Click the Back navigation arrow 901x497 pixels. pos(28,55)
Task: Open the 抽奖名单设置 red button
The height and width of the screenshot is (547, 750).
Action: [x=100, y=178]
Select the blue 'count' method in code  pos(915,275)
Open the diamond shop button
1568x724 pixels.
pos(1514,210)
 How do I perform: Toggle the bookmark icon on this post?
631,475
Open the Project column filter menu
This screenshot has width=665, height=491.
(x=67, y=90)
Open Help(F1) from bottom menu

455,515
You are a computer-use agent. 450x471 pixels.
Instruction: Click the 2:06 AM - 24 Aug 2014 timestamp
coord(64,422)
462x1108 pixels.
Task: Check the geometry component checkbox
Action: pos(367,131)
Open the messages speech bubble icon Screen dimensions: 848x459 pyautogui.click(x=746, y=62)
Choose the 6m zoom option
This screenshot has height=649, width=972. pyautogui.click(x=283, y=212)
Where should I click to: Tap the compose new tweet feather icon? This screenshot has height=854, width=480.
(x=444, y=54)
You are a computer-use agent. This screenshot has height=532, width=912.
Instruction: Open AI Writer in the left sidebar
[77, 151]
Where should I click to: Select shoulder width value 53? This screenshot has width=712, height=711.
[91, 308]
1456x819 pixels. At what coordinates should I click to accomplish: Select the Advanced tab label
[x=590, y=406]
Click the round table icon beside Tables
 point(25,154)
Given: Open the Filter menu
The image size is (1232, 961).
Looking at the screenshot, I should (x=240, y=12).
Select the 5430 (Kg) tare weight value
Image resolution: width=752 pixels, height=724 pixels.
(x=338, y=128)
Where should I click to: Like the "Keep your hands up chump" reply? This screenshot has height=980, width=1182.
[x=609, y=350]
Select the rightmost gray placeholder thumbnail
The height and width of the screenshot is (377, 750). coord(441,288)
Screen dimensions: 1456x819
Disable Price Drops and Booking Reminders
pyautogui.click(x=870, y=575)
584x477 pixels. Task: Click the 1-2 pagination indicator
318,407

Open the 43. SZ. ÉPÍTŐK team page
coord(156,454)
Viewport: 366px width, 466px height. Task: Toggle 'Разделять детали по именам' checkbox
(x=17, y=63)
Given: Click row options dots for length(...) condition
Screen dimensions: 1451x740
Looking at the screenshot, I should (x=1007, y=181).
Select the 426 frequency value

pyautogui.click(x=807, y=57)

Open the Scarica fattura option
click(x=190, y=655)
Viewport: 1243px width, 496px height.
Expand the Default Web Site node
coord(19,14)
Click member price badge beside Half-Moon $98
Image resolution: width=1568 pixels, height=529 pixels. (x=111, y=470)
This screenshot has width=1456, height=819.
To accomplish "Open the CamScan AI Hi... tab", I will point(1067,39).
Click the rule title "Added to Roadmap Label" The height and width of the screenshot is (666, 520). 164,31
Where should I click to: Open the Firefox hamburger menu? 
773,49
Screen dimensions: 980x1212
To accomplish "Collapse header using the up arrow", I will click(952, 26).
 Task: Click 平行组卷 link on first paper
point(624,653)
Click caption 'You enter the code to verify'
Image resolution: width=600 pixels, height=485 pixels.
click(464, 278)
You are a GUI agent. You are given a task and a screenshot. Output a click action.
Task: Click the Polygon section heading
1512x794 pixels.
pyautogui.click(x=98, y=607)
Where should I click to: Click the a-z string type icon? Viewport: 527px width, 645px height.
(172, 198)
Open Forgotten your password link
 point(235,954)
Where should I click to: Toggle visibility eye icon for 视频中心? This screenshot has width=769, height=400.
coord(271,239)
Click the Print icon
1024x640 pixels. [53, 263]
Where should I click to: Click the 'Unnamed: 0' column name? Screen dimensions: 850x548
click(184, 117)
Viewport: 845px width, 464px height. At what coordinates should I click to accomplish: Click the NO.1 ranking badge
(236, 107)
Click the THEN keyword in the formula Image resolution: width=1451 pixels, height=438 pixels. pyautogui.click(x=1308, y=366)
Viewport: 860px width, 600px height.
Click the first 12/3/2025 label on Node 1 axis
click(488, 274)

What is asked => Reproduce verbatim the lines of the records from the line containing "Given: Open the Filter menu" through the line containing "[x=609, y=350]", inclusive.

The completed task =>
Given: Open the Filter menu
The image size is (1232, 961).
Looking at the screenshot, I should (x=240, y=12).
Select the 5430 (Kg) tare weight value
Image resolution: width=752 pixels, height=724 pixels.
(x=338, y=128)
Where should I click to: Like the "Keep your hands up chump" reply? This screenshot has height=980, width=1182.
[x=609, y=350]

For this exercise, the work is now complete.